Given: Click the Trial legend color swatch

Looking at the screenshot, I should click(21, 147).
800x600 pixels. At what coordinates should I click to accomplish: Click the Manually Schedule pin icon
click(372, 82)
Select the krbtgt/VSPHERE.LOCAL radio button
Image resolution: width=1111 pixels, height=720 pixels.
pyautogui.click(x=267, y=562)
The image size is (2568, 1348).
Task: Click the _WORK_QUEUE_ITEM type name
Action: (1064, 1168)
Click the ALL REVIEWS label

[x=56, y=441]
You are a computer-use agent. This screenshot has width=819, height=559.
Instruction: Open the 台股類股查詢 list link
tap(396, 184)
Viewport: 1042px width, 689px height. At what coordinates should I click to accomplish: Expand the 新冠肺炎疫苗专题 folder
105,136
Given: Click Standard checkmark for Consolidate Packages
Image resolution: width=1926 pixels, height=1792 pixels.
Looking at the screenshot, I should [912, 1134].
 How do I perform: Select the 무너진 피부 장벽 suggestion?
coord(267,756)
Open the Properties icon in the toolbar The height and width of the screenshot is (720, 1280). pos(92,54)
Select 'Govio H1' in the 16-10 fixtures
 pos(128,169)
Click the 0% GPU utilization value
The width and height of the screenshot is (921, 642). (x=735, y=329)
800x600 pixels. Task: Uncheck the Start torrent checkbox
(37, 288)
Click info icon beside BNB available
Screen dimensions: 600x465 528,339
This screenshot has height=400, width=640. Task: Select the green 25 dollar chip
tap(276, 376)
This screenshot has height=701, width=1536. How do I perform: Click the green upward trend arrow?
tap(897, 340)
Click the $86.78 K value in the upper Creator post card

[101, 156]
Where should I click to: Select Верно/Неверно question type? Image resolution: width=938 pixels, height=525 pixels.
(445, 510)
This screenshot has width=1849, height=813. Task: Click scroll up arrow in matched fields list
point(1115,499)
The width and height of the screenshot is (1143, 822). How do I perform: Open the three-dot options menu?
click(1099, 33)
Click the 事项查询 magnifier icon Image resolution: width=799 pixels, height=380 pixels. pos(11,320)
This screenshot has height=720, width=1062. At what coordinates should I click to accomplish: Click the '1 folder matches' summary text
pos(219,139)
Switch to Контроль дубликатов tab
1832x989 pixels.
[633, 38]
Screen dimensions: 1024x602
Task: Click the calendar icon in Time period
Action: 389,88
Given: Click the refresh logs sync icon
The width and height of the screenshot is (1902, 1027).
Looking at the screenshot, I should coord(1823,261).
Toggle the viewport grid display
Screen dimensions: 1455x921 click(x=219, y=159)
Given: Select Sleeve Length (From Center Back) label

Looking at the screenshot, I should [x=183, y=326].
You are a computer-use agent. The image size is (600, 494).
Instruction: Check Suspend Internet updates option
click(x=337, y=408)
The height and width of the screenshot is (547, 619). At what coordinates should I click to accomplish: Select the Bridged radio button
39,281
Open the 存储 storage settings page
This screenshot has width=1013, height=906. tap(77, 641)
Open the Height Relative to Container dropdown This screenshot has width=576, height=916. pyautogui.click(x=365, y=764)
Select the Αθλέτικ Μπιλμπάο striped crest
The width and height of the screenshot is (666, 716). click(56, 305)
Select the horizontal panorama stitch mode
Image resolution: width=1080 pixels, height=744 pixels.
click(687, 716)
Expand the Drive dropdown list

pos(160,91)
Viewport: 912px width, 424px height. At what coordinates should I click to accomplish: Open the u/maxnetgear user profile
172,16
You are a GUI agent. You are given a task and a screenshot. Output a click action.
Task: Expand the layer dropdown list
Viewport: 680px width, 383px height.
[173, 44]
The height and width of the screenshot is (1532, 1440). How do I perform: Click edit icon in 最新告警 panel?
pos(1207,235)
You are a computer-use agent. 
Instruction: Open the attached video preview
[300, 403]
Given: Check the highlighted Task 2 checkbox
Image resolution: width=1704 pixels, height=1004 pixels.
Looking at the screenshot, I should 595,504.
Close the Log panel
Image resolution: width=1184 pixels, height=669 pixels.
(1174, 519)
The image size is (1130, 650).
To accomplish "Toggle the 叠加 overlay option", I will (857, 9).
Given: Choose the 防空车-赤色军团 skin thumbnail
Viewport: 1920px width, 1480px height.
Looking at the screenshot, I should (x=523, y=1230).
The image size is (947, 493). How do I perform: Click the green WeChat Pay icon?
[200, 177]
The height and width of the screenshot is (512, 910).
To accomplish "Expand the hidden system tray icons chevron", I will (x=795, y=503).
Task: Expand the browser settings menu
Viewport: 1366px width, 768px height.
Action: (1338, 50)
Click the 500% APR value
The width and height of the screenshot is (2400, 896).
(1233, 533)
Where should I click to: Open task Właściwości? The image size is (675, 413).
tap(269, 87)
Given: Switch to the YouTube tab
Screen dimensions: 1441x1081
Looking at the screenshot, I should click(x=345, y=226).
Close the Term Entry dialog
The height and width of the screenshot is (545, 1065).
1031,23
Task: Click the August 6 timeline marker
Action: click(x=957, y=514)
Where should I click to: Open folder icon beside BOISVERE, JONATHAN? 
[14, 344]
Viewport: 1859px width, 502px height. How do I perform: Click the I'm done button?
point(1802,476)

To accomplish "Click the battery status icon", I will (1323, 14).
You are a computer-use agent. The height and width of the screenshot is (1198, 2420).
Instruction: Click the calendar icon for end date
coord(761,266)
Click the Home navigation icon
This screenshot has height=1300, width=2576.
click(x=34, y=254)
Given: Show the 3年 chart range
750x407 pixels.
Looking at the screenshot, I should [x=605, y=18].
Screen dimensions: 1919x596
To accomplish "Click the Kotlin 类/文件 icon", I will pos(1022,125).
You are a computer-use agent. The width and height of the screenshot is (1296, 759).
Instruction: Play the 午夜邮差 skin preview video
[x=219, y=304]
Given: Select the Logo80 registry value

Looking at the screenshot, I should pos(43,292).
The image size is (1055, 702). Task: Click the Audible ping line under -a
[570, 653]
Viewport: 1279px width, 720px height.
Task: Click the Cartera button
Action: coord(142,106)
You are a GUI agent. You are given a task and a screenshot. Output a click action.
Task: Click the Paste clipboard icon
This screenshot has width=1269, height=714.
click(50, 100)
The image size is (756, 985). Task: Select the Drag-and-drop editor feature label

▶ **Problem requirements**:
Retype the entries. Every line must match exactly.

▶ **Answer section**:
Given: Click the Trial legend color swatch

Looking at the screenshot, I should click(21, 147).
800x600 pixels. At what coordinates should I click to accomplish: Click the Manually Schedule pin icon
click(372, 82)
Select the krbtgt/VSPHERE.LOCAL radio button
Image resolution: width=1111 pixels, height=720 pixels.
pyautogui.click(x=267, y=562)
The image size is (2568, 1348).
Task: Click the _WORK_QUEUE_ITEM type name
Action: (1064, 1168)
Click the ALL REVIEWS label

[x=56, y=441]
You are a computer-use agent. This screenshot has width=819, height=559.
Instruction: Open the 台股類股查詢 list link
tap(396, 184)
Viewport: 1042px width, 689px height. At what coordinates should I click to accomplish: Expand the 新冠肺炎疫苗专题 folder
105,136
Given: Click Standard checkmark for Consolidate Packages
Image resolution: width=1926 pixels, height=1792 pixels.
Looking at the screenshot, I should [912, 1134].
 How do I perform: Select the 무너진 피부 장벽 suggestion?
coord(267,756)
Open the Properties icon in the toolbar The height and width of the screenshot is (720, 1280). pos(92,54)
Select 'Govio H1' in the 16-10 fixtures
 pos(128,169)
Click the 0% GPU utilization value
The width and height of the screenshot is (921, 642). (x=735, y=329)
800x600 pixels. Task: Uncheck the Start torrent checkbox
(37, 288)
Click info icon beside BNB available
Screen dimensions: 600x465 528,339
This screenshot has height=400, width=640. Task: Select the green 25 dollar chip
tap(276, 376)
This screenshot has height=701, width=1536. How do I perform: Click the green upward trend arrow?
tap(897, 340)
Click the $86.78 K value in the upper Creator post card

[101, 156]
Where should I click to: Select Верно/Неверно question type? Image resolution: width=938 pixels, height=525 pixels.
(445, 510)
This screenshot has width=1849, height=813. Task: Click scroll up arrow in matched fields list
point(1115,499)
The width and height of the screenshot is (1143, 822). How do I perform: Open the three-dot options menu?
click(1099, 33)
Click the 事项查询 magnifier icon Image resolution: width=799 pixels, height=380 pixels. pos(11,320)
This screenshot has height=720, width=1062. At what coordinates should I click to accomplish: Click the '1 folder matches' summary text
pos(219,139)
Switch to Контроль дубликатов tab
1832x989 pixels.
[633, 38]
Screen dimensions: 1024x602
Task: Click the calendar icon in Time period
Action: 389,88
Given: Click the refresh logs sync icon
The width and height of the screenshot is (1902, 1027).
Looking at the screenshot, I should coord(1823,261).
Toggle the viewport grid display
Screen dimensions: 1455x921 click(x=219, y=159)
Given: Select Sleeve Length (From Center Back) label

Looking at the screenshot, I should [x=183, y=326].
You are a computer-use agent. The image size is (600, 494).
Instruction: Check Suspend Internet updates option
click(x=337, y=408)
The height and width of the screenshot is (547, 619). At what coordinates should I click to accomplish: Select the Bridged radio button
39,281
Open the 存储 storage settings page
This screenshot has width=1013, height=906. tap(77, 641)
Open the Height Relative to Container dropdown This screenshot has width=576, height=916. pyautogui.click(x=365, y=764)
Select the Αθλέτικ Μπιλμπάο striped crest
The width and height of the screenshot is (666, 716). click(56, 305)
Select the horizontal panorama stitch mode
Image resolution: width=1080 pixels, height=744 pixels.
click(687, 716)
Expand the Drive dropdown list

pos(160,91)
Viewport: 912px width, 424px height. At what coordinates should I click to accomplish: Open the u/maxnetgear user profile
172,16
You are a GUI agent. You are given a task and a screenshot. Output a click action.
Task: Expand the layer dropdown list
Viewport: 680px width, 383px height.
[173, 44]
The height and width of the screenshot is (1532, 1440). How do I perform: Click edit icon in 最新告警 panel?
pos(1207,235)
You are a computer-use agent. 
Instruction: Open the attached video preview
[300, 403]
Given: Check the highlighted Task 2 checkbox
Image resolution: width=1704 pixels, height=1004 pixels.
Looking at the screenshot, I should 595,504.
Close the Log panel
Image resolution: width=1184 pixels, height=669 pixels.
(1174, 519)
The image size is (1130, 650).
To accomplish "Toggle the 叠加 overlay option", I will (857, 9).
Given: Choose the 防空车-赤色军团 skin thumbnail
Viewport: 1920px width, 1480px height.
Looking at the screenshot, I should (x=523, y=1230).
The image size is (947, 493). How do I perform: Click the green WeChat Pay icon?
[200, 177]
The height and width of the screenshot is (512, 910).
To accomplish "Expand the hidden system tray icons chevron", I will (x=795, y=503).
Task: Expand the browser settings menu
Viewport: 1366px width, 768px height.
Action: (1338, 50)
Click the 500% APR value
The width and height of the screenshot is (2400, 896).
(1233, 533)
Where should I click to: Open task Właściwości? The image size is (675, 413).
tap(269, 87)
Given: Switch to the YouTube tab
Screen dimensions: 1441x1081
Looking at the screenshot, I should click(x=345, y=226).
Close the Term Entry dialog
The height and width of the screenshot is (545, 1065).
1031,23
Task: Click the August 6 timeline marker
Action: click(x=957, y=514)
Where should I click to: Open folder icon beside BOISVERE, JONATHAN? 
[14, 344]
Viewport: 1859px width, 502px height. How do I perform: Click the I'm done button?
point(1802,476)

To accomplish "Click the battery status icon", I will (1323, 14).
You are a computer-use agent. The height and width of the screenshot is (1198, 2420).
Instruction: Click the calendar icon for end date
coord(761,266)
Click the Home navigation icon
This screenshot has height=1300, width=2576.
click(x=34, y=254)
Given: Show the 3年 chart range
750x407 pixels.
Looking at the screenshot, I should [x=605, y=18].
Screen dimensions: 1919x596
To accomplish "Click the Kotlin 类/文件 icon", I will pos(1022,125).
You are a computer-use agent. The width and height of the screenshot is (1296, 759).
Instruction: Play the 午夜邮差 skin preview video
[x=219, y=304]
Given: Select the Logo80 registry value

Looking at the screenshot, I should pos(43,292).
The image size is (1055, 702). Task: Click the Audible ping line under -a
[570, 653]
Viewport: 1279px width, 720px height.
Task: Click the Cartera button
Action: coord(142,106)
You are a GUI agent. You are given a task and a screenshot. Output a click action.
Task: Click the Paste clipboard icon
This screenshot has width=1269, height=714.
click(50, 100)
The image size is (756, 985). Task: Select the Drag-and-drop editor feature label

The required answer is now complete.